Aufgabe:
Schreiben Sie die Zeilen der Einträge unten unverändert ab, und zwar von der Zeile mit „Click the LY“ bis zur Zeile mit „pos(271,806)“, beide Zeilen eingeschlossen.

··· Einträge zur Übung

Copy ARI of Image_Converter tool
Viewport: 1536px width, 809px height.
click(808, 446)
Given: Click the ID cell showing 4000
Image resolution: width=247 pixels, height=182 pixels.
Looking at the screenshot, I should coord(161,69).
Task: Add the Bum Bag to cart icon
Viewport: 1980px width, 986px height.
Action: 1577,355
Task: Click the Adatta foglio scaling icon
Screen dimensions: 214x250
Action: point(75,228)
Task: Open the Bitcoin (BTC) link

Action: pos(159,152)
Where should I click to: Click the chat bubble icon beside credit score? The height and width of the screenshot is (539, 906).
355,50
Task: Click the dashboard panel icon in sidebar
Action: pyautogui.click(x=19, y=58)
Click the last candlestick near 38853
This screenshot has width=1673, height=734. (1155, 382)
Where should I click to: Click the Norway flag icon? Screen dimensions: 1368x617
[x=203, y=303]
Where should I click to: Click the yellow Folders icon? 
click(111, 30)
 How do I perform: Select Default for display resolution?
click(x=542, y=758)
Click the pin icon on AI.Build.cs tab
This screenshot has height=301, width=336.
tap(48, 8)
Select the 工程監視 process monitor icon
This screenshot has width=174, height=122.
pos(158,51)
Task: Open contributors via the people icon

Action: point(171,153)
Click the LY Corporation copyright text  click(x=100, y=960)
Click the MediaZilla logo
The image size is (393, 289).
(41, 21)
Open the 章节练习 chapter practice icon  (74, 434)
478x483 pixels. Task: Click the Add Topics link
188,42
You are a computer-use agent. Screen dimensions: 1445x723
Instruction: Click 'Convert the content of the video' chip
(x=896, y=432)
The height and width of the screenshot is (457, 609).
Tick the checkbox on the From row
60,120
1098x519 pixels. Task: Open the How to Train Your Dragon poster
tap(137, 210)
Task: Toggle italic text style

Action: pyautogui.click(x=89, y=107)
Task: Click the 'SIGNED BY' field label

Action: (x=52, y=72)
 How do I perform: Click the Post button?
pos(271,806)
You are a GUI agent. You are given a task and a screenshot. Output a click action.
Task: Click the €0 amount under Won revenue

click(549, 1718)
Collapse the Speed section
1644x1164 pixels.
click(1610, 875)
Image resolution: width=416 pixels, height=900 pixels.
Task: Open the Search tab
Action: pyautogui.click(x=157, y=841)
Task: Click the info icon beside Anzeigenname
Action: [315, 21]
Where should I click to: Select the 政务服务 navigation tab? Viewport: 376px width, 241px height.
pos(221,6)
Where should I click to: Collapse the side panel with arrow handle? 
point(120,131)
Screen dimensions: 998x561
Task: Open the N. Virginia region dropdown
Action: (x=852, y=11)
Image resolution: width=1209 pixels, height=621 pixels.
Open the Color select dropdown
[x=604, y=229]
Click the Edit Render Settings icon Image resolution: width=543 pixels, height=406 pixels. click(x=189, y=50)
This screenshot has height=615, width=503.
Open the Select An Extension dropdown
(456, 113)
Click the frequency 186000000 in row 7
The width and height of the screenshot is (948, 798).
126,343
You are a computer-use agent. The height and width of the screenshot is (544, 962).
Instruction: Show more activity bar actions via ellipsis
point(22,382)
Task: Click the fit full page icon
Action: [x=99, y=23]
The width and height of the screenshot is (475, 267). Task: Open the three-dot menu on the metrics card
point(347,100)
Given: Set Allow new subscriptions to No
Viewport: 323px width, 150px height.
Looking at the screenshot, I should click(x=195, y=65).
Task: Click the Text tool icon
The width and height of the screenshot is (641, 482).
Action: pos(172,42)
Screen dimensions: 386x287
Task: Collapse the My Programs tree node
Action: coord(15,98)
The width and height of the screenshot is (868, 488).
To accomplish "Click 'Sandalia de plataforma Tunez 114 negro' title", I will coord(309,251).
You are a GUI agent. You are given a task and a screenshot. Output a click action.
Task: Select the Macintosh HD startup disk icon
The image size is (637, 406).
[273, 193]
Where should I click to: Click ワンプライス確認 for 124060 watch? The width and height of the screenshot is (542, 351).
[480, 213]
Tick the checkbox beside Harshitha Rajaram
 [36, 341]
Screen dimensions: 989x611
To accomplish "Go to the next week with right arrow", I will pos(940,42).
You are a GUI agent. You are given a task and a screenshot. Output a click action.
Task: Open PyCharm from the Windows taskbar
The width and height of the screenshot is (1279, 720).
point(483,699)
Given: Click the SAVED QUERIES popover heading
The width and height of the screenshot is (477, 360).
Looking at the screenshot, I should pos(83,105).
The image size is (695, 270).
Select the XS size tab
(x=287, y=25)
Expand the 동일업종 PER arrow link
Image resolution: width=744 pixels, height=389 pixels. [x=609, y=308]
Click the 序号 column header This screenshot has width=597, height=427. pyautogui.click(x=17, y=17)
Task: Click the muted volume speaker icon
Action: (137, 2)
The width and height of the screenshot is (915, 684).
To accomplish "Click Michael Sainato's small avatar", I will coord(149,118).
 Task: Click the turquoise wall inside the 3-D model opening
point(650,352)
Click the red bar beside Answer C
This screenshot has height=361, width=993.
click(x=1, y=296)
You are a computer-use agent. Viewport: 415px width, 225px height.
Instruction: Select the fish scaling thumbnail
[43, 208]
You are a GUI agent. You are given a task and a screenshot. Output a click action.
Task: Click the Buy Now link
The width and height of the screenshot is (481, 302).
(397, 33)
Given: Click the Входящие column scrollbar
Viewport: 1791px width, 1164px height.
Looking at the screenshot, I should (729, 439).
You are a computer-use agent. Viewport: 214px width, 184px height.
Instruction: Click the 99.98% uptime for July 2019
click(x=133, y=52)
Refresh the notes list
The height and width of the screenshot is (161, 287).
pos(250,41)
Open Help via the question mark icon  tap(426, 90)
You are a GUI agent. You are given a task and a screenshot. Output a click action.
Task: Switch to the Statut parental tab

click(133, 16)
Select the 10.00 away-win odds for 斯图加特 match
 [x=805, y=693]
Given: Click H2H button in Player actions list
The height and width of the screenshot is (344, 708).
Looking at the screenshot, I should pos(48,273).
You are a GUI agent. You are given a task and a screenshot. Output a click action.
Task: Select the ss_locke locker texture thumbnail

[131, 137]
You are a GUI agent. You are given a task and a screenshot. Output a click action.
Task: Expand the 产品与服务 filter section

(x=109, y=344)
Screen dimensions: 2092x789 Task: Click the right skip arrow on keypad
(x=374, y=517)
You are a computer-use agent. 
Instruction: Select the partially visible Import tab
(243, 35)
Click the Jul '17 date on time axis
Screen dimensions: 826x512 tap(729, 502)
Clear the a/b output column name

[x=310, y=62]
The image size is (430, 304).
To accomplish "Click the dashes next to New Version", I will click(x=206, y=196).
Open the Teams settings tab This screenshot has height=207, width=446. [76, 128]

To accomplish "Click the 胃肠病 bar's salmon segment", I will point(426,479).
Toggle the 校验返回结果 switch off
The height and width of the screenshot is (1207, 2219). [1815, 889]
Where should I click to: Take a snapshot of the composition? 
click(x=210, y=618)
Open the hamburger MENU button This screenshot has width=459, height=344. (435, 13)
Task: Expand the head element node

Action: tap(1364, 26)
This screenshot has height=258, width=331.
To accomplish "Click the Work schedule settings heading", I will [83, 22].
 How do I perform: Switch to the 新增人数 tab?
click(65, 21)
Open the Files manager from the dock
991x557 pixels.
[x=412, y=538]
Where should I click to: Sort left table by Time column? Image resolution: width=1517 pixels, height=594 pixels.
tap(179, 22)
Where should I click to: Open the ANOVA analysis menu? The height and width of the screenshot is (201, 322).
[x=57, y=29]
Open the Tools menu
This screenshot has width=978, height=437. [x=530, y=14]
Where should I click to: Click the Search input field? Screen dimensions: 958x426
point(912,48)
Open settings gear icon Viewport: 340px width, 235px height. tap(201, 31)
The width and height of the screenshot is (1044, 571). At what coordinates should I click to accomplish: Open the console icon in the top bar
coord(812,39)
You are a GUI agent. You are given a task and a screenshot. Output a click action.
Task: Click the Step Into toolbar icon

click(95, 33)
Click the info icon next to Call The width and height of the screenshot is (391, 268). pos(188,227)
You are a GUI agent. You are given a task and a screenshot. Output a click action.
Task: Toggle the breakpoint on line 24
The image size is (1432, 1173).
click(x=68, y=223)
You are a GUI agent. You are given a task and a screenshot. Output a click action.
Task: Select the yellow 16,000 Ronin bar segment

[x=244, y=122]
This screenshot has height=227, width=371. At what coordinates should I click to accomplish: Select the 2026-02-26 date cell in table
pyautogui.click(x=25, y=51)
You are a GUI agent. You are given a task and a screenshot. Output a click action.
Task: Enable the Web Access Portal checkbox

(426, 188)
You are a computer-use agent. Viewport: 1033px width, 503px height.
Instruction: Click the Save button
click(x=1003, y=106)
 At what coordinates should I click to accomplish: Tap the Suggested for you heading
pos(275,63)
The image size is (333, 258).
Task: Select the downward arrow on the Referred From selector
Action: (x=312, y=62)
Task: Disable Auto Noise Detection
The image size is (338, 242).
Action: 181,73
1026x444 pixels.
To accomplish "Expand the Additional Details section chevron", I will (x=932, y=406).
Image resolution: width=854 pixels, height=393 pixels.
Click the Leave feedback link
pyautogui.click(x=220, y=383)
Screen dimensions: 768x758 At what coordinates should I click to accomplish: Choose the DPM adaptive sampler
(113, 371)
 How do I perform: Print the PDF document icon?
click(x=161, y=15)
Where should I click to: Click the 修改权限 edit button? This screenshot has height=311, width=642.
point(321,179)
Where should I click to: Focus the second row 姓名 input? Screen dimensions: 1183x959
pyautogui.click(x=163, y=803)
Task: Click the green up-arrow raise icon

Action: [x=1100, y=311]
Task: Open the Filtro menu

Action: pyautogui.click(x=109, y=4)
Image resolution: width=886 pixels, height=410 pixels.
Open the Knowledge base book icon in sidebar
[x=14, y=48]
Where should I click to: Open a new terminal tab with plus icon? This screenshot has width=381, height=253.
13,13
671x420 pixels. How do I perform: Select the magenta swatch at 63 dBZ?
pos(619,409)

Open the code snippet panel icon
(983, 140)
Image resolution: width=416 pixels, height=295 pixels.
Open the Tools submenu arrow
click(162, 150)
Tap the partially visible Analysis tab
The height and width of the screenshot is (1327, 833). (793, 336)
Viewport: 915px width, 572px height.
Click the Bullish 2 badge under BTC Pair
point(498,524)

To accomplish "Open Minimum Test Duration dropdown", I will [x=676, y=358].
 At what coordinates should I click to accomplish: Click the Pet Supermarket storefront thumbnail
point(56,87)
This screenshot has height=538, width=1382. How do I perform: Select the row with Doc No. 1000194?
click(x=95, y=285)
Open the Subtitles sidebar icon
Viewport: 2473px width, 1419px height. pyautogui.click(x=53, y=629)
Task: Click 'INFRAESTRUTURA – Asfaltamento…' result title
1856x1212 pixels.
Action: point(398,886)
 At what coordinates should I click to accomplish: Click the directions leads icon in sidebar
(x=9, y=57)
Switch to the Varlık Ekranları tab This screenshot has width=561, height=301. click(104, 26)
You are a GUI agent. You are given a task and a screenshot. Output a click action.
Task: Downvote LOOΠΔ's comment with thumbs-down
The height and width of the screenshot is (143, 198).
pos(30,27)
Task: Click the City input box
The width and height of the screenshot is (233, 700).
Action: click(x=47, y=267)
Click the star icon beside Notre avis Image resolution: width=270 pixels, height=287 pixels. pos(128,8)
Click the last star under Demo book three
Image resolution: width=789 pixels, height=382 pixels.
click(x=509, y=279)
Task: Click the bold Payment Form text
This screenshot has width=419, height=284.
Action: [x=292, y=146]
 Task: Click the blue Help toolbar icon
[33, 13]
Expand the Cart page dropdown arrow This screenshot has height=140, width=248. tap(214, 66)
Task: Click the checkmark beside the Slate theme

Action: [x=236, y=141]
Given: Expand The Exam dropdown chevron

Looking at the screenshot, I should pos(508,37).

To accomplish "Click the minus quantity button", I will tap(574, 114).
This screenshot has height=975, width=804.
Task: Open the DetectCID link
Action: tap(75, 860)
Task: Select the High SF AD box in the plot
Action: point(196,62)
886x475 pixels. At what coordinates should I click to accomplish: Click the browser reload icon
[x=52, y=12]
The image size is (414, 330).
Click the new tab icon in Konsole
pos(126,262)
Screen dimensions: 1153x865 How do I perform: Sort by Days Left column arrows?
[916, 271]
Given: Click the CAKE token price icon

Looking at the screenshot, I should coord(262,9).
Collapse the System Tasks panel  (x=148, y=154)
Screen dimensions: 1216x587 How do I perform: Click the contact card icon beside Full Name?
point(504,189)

······

Lösung der Aufgabe:
Click the LY Corporation copyright text  click(x=100, y=960)
Click the MediaZilla logo
The image size is (393, 289).
(41, 21)
Open the 章节练习 chapter practice icon  (74, 434)
478x483 pixels. Task: Click the Add Topics link
188,42
You are a computer-use agent. Screen dimensions: 1445x723
Instruction: Click 'Convert the content of the video' chip
(x=896, y=432)
The height and width of the screenshot is (457, 609).
Tick the checkbox on the From row
60,120
1098x519 pixels. Task: Open the How to Train Your Dragon poster
tap(137, 210)
Task: Toggle italic text style

Action: pyautogui.click(x=89, y=107)
Task: Click the 'SIGNED BY' field label

Action: (x=52, y=72)
 How do I perform: Click the Post button?
pos(271,806)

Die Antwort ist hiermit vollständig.